[Haskell-cafe] Haskell memory model (was iterIO-0.1)

Wed May 18 10:56:22 CEST 2011

On 17/05/2011 00:44, dm-list-haskell-cafe at scs.stanford.edu wrote:

>>    But I've never heard anyone claim that a prerequisite to Haskell being
>> useful as a parallel programming language is a well-defined memory
>> model.  I think there's a couple of reasons for that:
>>
>>     - deterministic parallel programming models (e.g. Strategies,
>>       monad-par) don't care about memory models.  These are the
>>       first port of call for parallel programming.
>
> Okay, well, I make this claim as a C/C++ programmer more used to
> writing low-level/kernel code than functional code.  So I'm thinking
> less of things like deterministic scientific codes and more along the
> lines of network servers processing lots of messages and other
> asynchronous events happening in a non-deterministic order anyway.
>
> I think several programming patterns would be useful in Haskell that
> require some understanding of the memory model.  One that particularly
> jumps to mind is the read-copy-update (RCU) pattern for frequently
> accessed but seldom updated data (configuration state, routing tables,
> etc.)
 >
> As you've described them, IORefs are well suited to such a pattern
> because reads are very cheap and updates happen through an atomic
> pointer write.  But if the documentation doesn't say that readIORef is
> supposed to be cheap (or imply so by mentioning that readIORef exposes
> the underlying hardware's memory consistency), then there's no way to
> tell that IORefs are suitable for RCU, so people may think they have
> to do something uglier using peek and poke.

Ok.  I'm not sure how feasible RCU is with IORefs, or even whether it's 
necessary.  After all, the usual pattern of having readers use readIORef 
while writers use atomicModifyIORef gives the RCU cost model (zero 
overhead for readers, expensive writes) with far less complexity. 
Garbage collection does the job of reclamation automatically.  Have I 
missed something here?

A slight improvement over this scheme is to use TVar with readTVarIO for 
the readers (no transaction involved), and transactions for the writers. 
  This greatly increases the scope of what a writer can do, since they 
can perform an update on a bunch of state at the same time.

The situation is complicated somewhat by generational garbage 
collection, which can create weird performance artifacts when mutation 
is involved.

> Actually:
>
> 	http://hackage.haskell.org/packages/archive/base/latest/doc/html/Control-Concurrent-MVar.html
>
> There's nothing in the documentation for MVars that says anything
> about sequential consistency.

That's true, though I think most readers would assume sequential 
consistency in the absence of any statements to the contrary (obviously 
you are a counter example ;-).

 > If you take my example from the
> previous email, replace writeIORef with (\p v ->  modifyMVar_ p $
> return v), replace all other occurrences of IORef with MVar, nothing
> in the docs suggests you won't see the "critical section" message
> printed twice.

There is an operational semantics in the Concurrent Haskell paper that 
does not admit the behaviour you describe, but I'll add something to the 
docs to that effect.

> Presumably modifyMVar must take a spinlock.  Moreover, to be correct
> on x86, the spinlock must execute an LFENCE after acquiring the lock
> and an SFENCE prior to releasing the lock.  But does readMVar acquire
> the spinlock, or is it optimized to take advantage of pointer-sized
> writes being atomic?

That's a good point - readMVar cannot be optimised to avoid the lock.
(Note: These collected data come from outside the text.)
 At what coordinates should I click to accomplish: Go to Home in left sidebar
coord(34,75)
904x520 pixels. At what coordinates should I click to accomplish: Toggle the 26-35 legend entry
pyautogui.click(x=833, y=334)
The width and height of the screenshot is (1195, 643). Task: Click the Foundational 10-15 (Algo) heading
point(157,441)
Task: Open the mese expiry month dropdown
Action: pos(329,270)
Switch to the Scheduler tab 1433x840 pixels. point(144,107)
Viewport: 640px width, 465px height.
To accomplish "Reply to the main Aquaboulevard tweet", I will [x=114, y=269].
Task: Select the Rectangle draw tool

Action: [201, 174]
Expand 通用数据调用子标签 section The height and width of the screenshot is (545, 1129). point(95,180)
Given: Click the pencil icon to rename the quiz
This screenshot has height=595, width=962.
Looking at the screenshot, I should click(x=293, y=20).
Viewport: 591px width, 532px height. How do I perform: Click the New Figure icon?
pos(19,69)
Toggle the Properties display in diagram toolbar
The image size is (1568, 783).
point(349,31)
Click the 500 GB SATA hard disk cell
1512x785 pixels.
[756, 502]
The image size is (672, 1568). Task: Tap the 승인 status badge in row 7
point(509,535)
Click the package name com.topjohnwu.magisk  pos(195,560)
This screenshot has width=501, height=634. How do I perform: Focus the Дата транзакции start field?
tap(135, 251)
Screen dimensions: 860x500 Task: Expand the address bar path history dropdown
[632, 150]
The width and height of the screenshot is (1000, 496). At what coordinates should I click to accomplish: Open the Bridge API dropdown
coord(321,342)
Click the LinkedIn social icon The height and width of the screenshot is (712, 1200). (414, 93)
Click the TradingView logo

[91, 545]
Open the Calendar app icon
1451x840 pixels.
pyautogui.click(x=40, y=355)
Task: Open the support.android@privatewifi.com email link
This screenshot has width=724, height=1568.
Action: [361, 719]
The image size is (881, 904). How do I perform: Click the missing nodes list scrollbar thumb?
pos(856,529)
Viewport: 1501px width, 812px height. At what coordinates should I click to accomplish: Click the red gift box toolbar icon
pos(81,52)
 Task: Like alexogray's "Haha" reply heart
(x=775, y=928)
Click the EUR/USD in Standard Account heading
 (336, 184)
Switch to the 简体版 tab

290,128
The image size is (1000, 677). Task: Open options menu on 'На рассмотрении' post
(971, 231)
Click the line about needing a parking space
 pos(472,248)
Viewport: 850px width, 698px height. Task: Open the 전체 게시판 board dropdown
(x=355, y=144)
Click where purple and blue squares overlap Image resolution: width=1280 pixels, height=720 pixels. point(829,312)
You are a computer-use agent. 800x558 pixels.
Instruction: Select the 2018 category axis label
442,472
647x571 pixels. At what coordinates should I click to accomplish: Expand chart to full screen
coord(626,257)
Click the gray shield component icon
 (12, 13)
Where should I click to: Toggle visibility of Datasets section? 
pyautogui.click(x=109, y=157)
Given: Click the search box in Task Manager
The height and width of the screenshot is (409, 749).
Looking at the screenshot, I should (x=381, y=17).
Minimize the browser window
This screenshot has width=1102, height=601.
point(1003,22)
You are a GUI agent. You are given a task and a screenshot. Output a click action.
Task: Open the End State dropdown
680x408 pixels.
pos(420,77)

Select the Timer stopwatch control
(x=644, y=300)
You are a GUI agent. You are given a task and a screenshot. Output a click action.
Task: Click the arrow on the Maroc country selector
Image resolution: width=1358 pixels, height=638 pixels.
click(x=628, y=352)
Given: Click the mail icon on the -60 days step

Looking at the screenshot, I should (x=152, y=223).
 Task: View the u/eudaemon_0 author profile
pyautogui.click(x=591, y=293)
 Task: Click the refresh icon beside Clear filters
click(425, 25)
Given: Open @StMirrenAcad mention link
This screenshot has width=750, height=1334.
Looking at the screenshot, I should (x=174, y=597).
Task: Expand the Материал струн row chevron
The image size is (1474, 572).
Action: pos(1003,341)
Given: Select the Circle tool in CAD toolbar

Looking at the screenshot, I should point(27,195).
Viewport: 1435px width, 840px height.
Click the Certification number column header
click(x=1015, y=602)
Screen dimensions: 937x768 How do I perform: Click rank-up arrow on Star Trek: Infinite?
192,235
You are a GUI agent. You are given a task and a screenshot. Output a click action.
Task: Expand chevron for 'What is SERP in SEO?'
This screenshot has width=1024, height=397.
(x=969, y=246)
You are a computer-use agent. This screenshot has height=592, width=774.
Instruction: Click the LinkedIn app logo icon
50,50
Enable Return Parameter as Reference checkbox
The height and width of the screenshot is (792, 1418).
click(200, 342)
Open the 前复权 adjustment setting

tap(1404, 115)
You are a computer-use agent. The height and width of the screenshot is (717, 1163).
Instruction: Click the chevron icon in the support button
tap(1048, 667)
In 
fact, readMVar is just

   readMVar m = do x <- takeMVar m; putMVar m x; return x

although there have been suggestions that we should make it atomic.  If 
we were to do so, it would still have to use a barrier to avoid reordering.

> Systems have memory models for a reason; you can't get away from them
> entirely for all applications.  Haskell's strength, I think, is in
> making sure that 99+% of code can't possibly depend on the memory
> model.  For functional and ST code, you don't even need to look at the
> code to know that this is true--safety is guaranteed by the types
> (modulo some unsafe stuff I hope will be even easier to detect with
> ghc 7.2...).  But for that last little bit of tricky code, the best
> you can do is specify the behavior of the building blocks and maybe
> provide some useful architecture-independent wrappers for things
> (e.g., abstracted memory barriers).

Agree 100%.

Cheers,
	Simon